(A propósito del «Día del Locutor»)
Hoy es Día Nacional del Locutor como el 5 de abril lo fue del periodista. Felicitamos, pues, a los locutores de verdad en su día, muy especialmente a todos aquellos que en el uso cotidiano de la lengua se han convertido en verdaderos guías y maestros.
Tratándose
de estos oficios, quienes los realizan, no todos, se confunden y confunden: el locutor se cree
periodista, porque tal vez lee o comenta noticias en una cabina de radio o televisión,
y el periodista se cree locutor, porque quizás transmite en vivo para estos
medios, y porque a través de estos participa en un programa de comentarios;
pero debe quedar claro que si bien el ejercicio del periodismo y la locución
están muy relacionados, uno y otro quehacer requieren de competencias
distintas.
Uno,
el locutor, debe posee un adecuado dominio de la lengua oral; mientras que el
otro, el periodista, además de la oral, la competencia fundamental que sirve de
apoyo a su trabajo cotidiano es el dominio de la lengua escrita.

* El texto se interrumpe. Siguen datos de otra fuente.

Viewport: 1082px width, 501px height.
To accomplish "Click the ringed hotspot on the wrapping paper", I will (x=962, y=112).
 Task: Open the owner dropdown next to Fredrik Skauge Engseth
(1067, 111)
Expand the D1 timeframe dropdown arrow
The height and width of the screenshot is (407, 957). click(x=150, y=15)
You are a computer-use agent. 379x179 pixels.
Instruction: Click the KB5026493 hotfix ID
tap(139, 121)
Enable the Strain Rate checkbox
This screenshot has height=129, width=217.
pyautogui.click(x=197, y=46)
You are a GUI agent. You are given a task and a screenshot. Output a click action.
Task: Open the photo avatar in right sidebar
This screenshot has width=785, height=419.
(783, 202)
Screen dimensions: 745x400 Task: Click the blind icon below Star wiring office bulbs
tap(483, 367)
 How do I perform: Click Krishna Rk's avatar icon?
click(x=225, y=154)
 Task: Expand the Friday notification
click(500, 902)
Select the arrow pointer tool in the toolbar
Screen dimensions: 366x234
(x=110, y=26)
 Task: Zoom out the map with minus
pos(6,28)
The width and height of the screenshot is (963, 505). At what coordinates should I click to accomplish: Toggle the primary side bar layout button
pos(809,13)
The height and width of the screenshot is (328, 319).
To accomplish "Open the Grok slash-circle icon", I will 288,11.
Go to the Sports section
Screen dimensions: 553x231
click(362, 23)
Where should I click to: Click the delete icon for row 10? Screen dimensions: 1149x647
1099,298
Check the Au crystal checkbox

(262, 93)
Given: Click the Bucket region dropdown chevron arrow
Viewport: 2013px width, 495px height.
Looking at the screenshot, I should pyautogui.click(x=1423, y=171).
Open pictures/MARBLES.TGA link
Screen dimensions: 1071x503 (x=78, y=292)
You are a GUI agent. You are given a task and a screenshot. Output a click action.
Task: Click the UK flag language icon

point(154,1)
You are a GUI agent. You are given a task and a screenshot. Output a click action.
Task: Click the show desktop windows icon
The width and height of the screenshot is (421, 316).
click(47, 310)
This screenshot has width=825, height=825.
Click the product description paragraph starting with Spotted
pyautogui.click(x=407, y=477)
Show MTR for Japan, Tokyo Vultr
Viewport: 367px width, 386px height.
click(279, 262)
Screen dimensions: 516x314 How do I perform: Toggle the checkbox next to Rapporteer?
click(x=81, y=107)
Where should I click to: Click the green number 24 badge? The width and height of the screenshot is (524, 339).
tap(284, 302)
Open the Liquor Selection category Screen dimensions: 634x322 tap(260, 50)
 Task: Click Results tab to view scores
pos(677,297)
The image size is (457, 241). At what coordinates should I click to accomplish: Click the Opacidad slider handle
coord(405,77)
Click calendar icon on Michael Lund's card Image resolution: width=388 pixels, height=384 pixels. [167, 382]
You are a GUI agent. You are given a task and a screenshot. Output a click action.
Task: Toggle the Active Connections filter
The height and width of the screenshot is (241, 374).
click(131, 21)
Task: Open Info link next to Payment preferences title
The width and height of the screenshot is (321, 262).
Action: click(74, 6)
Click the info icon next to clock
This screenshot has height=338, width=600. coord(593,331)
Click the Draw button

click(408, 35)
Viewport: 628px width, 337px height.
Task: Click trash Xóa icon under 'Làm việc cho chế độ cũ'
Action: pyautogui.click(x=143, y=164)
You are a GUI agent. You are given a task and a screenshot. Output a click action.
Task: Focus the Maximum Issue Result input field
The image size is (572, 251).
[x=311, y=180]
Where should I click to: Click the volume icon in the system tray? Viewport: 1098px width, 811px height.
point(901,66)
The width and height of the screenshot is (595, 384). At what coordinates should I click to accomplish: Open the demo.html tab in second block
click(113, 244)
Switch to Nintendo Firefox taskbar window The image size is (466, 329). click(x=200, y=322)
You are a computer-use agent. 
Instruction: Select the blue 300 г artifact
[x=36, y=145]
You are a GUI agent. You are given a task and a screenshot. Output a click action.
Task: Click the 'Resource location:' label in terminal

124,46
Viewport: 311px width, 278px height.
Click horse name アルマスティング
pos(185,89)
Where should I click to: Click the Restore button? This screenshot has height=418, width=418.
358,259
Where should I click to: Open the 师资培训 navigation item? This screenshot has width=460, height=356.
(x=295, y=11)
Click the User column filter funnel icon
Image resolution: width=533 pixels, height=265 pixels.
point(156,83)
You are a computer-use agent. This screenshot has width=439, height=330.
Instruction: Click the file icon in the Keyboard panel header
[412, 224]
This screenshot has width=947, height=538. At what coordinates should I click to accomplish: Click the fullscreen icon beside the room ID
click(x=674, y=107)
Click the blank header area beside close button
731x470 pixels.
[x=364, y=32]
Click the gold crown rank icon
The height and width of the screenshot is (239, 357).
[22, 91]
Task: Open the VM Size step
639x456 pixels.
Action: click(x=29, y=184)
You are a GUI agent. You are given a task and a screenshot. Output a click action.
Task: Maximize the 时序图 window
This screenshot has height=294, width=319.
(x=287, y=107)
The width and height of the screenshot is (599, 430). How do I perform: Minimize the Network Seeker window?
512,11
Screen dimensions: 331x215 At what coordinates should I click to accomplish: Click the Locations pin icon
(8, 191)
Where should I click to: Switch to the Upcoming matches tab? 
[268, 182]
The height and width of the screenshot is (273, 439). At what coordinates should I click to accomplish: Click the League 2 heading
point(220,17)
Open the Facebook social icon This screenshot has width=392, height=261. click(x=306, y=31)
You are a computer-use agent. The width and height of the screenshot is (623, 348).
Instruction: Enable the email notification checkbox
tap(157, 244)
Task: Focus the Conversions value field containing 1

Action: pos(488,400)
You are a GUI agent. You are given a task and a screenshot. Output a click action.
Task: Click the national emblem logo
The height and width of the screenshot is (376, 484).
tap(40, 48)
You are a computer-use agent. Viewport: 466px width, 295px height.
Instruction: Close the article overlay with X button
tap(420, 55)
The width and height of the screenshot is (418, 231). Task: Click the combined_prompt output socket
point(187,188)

En otras palabras, quien nunca haya ejercido la
locución como su principal medio de vida ni está certificado como tal, no puede
autodenominarse locutor. De igual forma, quien no haya estudiado periodismo o
ejercido esta carrera; aunque sea de manera empírica, no puede llamarse periodista.
Existen, sin embargo, comunicadores que cumplen magistralmente con esa doble
condición, como don Ramón de Luna, entre otros.
Para
todos quienes en el desempeño de sus funciones han convertido el uso de la
palabra oral en un arte, les reitero mi más sentida felicitación.